Exercise brief: Among the lines below, restate word for word only those from the line with "Click the Award" through the line with "Task: Open the quick access toolbar dropdown", with both end lines kept.

Available records:
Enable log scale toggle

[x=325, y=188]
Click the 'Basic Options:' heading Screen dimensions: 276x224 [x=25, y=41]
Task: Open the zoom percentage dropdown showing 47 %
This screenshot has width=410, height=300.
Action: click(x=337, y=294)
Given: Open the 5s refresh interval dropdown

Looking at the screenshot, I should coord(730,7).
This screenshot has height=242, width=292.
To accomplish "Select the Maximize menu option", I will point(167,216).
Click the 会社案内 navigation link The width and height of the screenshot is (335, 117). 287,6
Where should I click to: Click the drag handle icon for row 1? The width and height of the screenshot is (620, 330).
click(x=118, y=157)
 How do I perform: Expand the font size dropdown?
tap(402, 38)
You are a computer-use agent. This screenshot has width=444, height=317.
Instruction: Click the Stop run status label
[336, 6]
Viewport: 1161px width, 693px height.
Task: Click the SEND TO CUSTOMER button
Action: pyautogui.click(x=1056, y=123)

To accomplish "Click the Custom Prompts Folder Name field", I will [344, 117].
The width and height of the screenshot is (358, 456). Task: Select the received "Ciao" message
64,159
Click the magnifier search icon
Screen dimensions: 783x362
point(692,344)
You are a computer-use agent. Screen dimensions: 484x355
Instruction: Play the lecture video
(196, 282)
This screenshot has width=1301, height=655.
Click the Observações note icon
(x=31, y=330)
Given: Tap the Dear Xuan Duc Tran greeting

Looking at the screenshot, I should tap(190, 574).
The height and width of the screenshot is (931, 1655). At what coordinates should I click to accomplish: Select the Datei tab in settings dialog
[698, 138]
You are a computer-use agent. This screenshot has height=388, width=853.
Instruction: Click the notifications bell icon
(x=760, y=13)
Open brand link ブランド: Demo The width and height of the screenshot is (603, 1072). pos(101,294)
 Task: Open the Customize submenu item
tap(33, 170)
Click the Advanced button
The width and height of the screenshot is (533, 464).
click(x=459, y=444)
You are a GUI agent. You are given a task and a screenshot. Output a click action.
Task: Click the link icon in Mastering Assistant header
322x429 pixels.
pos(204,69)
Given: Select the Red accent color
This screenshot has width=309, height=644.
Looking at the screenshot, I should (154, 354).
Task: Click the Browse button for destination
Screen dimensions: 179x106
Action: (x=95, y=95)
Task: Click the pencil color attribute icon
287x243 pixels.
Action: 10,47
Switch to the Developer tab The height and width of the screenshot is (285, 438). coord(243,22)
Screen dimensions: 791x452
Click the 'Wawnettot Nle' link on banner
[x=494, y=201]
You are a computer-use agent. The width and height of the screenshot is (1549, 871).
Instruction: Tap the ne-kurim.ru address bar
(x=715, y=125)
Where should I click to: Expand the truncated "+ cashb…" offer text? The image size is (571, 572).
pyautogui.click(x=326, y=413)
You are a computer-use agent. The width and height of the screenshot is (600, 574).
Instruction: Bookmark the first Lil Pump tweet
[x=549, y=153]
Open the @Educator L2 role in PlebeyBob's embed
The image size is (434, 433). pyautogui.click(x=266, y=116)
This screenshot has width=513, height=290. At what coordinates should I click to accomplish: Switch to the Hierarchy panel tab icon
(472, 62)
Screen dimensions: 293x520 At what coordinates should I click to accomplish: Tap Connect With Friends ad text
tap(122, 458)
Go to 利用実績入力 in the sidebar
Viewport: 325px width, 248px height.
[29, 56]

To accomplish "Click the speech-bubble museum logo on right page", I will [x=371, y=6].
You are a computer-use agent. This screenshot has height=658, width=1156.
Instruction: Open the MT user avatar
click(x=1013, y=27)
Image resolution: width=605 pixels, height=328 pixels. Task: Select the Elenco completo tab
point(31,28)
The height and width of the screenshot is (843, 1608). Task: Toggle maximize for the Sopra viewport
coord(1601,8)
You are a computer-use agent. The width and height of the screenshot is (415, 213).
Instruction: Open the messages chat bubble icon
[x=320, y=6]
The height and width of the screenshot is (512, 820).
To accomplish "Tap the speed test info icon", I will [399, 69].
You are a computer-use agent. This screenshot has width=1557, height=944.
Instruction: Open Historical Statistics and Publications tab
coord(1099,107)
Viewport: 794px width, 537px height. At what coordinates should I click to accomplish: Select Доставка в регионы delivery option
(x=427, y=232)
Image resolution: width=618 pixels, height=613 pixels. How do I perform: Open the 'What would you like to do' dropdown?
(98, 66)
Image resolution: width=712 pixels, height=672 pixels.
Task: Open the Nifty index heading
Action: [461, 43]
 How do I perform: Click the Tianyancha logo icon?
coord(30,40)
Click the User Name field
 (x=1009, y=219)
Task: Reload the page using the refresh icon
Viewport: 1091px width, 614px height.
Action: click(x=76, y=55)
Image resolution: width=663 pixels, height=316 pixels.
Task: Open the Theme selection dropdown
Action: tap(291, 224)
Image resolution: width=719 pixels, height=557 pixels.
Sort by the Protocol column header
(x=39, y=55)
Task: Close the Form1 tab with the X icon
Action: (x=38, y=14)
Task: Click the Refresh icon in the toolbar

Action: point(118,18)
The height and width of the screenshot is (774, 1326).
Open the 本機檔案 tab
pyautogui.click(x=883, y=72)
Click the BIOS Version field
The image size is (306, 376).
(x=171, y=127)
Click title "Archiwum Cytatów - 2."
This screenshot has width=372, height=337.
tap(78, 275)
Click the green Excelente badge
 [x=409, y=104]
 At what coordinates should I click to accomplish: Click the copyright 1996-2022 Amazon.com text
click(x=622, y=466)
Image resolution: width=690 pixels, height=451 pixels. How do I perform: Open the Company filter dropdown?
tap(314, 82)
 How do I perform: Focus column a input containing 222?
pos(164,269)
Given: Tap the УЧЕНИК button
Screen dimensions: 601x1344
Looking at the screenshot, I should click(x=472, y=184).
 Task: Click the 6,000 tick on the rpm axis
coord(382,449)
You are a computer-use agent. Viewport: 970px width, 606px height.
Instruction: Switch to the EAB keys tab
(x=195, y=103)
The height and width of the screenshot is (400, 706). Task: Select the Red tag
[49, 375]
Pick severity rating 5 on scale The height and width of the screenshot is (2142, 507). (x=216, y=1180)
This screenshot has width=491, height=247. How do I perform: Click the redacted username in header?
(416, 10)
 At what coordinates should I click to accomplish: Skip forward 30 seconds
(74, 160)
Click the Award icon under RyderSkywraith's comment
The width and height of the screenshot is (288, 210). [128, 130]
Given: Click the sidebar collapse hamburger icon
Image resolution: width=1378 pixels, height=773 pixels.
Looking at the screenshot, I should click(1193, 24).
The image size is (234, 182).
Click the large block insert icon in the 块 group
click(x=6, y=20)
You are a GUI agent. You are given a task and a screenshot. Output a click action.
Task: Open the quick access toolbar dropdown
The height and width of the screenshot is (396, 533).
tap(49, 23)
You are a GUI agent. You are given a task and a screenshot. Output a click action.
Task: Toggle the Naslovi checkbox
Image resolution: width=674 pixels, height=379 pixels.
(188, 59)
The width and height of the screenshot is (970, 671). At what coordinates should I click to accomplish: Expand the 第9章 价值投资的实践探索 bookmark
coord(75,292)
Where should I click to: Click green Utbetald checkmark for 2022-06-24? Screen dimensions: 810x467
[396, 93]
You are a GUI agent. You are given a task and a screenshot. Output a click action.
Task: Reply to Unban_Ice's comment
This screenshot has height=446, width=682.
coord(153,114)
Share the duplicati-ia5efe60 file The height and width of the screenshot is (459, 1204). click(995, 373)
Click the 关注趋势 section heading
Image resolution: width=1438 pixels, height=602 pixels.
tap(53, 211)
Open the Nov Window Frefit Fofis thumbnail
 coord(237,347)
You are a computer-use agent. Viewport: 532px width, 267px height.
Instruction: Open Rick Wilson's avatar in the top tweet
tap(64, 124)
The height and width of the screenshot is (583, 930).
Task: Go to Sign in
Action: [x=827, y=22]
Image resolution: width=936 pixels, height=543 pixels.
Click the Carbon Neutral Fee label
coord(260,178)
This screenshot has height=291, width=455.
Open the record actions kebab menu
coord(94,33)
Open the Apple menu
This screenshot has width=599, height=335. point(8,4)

Solution to the problem:
Click the Award icon under RyderSkywraith's comment
The width and height of the screenshot is (288, 210). [128, 130]
Given: Click the sidebar collapse hamburger icon
Image resolution: width=1378 pixels, height=773 pixels.
Looking at the screenshot, I should click(1193, 24).
The image size is (234, 182).
Click the large block insert icon in the 块 group
click(x=6, y=20)
You are a GUI agent. You are given a task and a screenshot. Output a click action.
Task: Open the quick access toolbar dropdown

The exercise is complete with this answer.